Progettata per il mercato cinese, con una stazza di 135.500 tonnellate lorde e una capacità di oltre 5.200 ospiti, la nave è destinata a portare in giro per il mondo lo stile e la bellezza dell’Italia. Nel 2021 saranno però i crocieristi europei ad avere la possibilità di navigare a bordo di questa nave che compirà due diversi itinerari nel Mediterraneo prima di partire in ottobre per l’Oriente, uno dei quali tocca Genova, La Spezia con visita di Firenze, Napoli, Valencia, Barcellona e Marsiglia.

Durante la cerimonia la parola d’ordine è stata Rinascimento, e non solo nel significato del periodo storico cui è ispirata la nave ma anche e soprattutto come momento di rinascita dopo un periodo buio, periodo in cui l’attività di Fincantieri ha continuato nonostante le innegabili difficoltà, a salvaguardia del posto di lavoro dei suoi 30mila addetti.
Ben 11 delle 14 navi attualmente in servizio nella flotta di
Costa Crociere, sono state realizzate da Fincantieri, una testimonianza della solida relazione tra le due realtà, oltre a rappresentare un contributo significativo all’economia italiana, garantendo lavoro a migliaia di addetti dei cantieri e di imprese esterne, impegnate soprattutto nell’allestimento degli interni.

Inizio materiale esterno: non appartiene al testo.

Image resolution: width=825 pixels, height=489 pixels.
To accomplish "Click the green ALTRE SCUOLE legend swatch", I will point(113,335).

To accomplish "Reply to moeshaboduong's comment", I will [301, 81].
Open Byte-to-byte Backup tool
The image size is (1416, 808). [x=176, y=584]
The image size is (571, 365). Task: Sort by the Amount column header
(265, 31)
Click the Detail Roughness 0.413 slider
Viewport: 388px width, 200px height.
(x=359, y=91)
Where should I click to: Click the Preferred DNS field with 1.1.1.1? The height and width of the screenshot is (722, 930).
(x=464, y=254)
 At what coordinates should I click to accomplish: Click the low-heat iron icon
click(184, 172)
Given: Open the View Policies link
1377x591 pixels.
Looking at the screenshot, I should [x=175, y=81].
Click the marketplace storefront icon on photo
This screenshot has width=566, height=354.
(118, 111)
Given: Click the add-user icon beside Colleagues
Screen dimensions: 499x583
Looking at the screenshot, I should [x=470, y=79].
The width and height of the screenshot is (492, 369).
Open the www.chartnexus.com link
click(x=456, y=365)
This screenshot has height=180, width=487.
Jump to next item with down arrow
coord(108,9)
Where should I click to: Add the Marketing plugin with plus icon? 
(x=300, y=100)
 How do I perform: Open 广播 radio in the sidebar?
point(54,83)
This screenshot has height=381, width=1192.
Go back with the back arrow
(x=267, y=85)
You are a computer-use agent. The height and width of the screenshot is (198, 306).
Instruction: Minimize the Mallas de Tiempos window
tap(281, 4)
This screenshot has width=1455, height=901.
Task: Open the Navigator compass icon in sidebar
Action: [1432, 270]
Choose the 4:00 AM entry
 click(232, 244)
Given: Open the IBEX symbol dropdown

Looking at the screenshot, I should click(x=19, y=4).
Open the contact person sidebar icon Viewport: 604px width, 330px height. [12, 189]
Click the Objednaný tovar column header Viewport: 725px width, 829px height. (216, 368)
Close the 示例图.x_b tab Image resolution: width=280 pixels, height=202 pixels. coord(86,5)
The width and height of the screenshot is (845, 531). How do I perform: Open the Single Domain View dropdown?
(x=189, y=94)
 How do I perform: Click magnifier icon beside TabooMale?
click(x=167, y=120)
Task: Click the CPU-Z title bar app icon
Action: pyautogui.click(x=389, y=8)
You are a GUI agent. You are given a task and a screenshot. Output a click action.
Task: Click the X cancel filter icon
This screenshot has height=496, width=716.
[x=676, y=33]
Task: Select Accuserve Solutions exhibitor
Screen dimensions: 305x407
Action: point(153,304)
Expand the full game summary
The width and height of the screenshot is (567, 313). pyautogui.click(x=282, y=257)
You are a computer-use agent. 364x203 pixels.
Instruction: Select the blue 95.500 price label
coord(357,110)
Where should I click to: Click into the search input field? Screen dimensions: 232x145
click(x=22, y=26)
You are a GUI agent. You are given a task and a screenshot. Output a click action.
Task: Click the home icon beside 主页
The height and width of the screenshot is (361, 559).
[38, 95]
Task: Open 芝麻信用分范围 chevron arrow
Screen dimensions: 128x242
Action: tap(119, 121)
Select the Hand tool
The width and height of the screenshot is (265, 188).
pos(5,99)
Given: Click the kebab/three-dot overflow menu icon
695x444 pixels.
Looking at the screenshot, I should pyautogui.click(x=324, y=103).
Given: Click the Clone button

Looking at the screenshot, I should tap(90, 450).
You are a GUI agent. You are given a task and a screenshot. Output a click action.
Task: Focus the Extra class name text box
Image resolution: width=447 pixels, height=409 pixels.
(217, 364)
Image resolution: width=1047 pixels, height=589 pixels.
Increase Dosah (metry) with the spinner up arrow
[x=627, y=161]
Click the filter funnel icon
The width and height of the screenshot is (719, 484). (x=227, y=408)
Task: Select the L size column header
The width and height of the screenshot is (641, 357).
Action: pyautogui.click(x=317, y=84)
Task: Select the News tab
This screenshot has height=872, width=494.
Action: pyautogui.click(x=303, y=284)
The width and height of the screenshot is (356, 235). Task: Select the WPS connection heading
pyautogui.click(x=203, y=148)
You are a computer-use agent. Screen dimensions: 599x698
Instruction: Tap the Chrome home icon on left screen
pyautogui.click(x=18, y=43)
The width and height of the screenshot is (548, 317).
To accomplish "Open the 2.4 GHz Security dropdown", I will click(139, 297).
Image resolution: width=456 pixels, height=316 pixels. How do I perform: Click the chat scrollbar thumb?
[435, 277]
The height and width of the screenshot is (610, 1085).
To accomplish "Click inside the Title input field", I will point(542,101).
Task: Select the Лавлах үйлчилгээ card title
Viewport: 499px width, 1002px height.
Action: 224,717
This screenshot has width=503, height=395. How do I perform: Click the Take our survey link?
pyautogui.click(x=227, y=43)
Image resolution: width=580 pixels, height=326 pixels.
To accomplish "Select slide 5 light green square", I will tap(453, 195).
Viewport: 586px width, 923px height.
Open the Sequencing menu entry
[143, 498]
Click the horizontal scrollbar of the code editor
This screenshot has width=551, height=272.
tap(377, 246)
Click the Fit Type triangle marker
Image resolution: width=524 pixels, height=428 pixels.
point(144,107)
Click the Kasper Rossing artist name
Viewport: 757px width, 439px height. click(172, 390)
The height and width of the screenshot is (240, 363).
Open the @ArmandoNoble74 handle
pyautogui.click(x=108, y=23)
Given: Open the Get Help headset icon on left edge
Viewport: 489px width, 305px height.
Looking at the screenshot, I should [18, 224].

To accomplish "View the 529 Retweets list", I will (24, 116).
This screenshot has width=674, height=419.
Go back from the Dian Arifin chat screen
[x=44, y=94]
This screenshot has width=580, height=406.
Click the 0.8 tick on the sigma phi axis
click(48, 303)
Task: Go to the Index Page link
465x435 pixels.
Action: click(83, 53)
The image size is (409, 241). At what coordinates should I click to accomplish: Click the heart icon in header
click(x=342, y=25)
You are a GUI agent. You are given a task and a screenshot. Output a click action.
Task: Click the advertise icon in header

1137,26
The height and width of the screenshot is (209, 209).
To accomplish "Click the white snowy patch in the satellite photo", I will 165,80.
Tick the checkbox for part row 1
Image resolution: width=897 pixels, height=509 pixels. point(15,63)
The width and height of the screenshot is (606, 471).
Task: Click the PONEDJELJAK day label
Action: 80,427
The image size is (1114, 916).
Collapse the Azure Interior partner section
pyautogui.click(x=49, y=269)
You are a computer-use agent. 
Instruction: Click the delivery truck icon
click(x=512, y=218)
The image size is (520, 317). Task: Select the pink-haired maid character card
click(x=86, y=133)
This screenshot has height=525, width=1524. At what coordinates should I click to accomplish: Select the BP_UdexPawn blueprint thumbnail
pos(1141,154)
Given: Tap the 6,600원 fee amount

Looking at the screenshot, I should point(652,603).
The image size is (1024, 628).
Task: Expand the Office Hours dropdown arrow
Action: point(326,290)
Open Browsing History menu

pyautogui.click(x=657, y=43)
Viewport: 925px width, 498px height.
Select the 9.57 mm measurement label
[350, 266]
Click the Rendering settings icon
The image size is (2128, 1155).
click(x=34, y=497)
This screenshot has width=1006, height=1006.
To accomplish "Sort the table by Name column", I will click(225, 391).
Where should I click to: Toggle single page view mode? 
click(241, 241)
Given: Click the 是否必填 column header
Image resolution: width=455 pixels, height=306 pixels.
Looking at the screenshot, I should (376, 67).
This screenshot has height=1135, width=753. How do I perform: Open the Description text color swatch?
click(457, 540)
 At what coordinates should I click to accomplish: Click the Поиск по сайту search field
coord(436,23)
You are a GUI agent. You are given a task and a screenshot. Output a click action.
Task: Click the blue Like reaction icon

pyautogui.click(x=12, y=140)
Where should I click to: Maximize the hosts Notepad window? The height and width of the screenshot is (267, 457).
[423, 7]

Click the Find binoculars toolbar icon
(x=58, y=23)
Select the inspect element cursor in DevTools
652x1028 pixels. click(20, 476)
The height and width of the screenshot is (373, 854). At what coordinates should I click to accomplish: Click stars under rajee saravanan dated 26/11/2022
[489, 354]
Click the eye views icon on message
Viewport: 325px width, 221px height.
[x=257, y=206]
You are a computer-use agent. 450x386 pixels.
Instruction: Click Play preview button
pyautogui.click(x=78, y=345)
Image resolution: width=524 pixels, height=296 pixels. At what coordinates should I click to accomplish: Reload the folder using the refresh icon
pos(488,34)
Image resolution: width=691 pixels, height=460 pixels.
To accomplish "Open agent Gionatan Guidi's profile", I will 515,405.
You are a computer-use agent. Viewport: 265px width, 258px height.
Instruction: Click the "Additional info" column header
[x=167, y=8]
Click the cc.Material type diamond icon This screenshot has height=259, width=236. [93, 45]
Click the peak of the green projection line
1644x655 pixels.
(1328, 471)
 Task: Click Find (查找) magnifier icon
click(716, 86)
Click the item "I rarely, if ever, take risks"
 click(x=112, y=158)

La nave: i dettagli tecnici di Costa Firenze

Il design degli interni di Costa Firenze rende omaggio alla città toscana, culla dell’arte e della cultura Rinascimentali. Gli spazi condivisi riflettono l’armonia di una passeggiata in una strada o in una piazza di Firenze, a cominciare dalla scelta dei colori. L’offerta gastronomica si basa sulla cucina Mediterranea, con un’ampia possibilità di scelta garantita da 13 bar e 7 ristoranti. La nave è particolarmente adatta per le famiglie, con servizi dedicati e alcune novità come un vero e proprio “parco avventura” a bordo.
Il progetto Costa Firenze ha inoltre prestato particolare attenzione agli aspetti di sostenibilità. Le eccellenti performance ambientali di Costa Firenze sono state riconosciute infatti dal RINA (ente di certificazione internazionale) con la Green Star 3, notazione volontaria che comprende tutti i principali aspetti legati all’impatto ambientale di una nave, per ognuno dei quali prevede requisiti massimi di tutela e prevenzione (rifiuti, acque grigie, acque nere, olio dai macchinari, CO2, ozono, gas serra, particolato, ossidi di zolfo, azoto, acqua di zavorra). La certificazione, oltre a premiare l’adempimento di una serie di norme sulla sostenibilità a livello ambientale, riconosce le soluzioni progettuali e le procedure operative messe in atto volontariamente, sia in fase di costruzione sia di navigazione, finalizzate al superamento delle prestazioni sulla salvaguardia ambientale previste dalla normativa internazionale.

Tra i vari interventi, ci preme sottolineare quello di Giuseppe Bono, Ad di Fincantieri, che sottolinea l’importanza della forza lavoro in ogni progetto, dagli operai che hanno costruito la cupola del Brunelleschi ad ogni singolo addetto che ha contribuito alla realizzazione di questa nave definita dall’AD un capolavoro. Un accenno anche all’importanza del Recovery Fund, come sottolineato anche da Michael Thamm, Group CEO, Costa Group e Carnival Asia e Direttore Generale di Costa Crociere, e un appello al Governo per investire in un settore vitale per l’economia del nostro Paese. I cantieri sono pronti, le commesse ci sono, bisogna ripartire dall’Economia Reale.
La cerimonia si è conclusa con il rituale del cambio bandiera e con la consegna al comandante Pennisi dell’ampolla e della campana.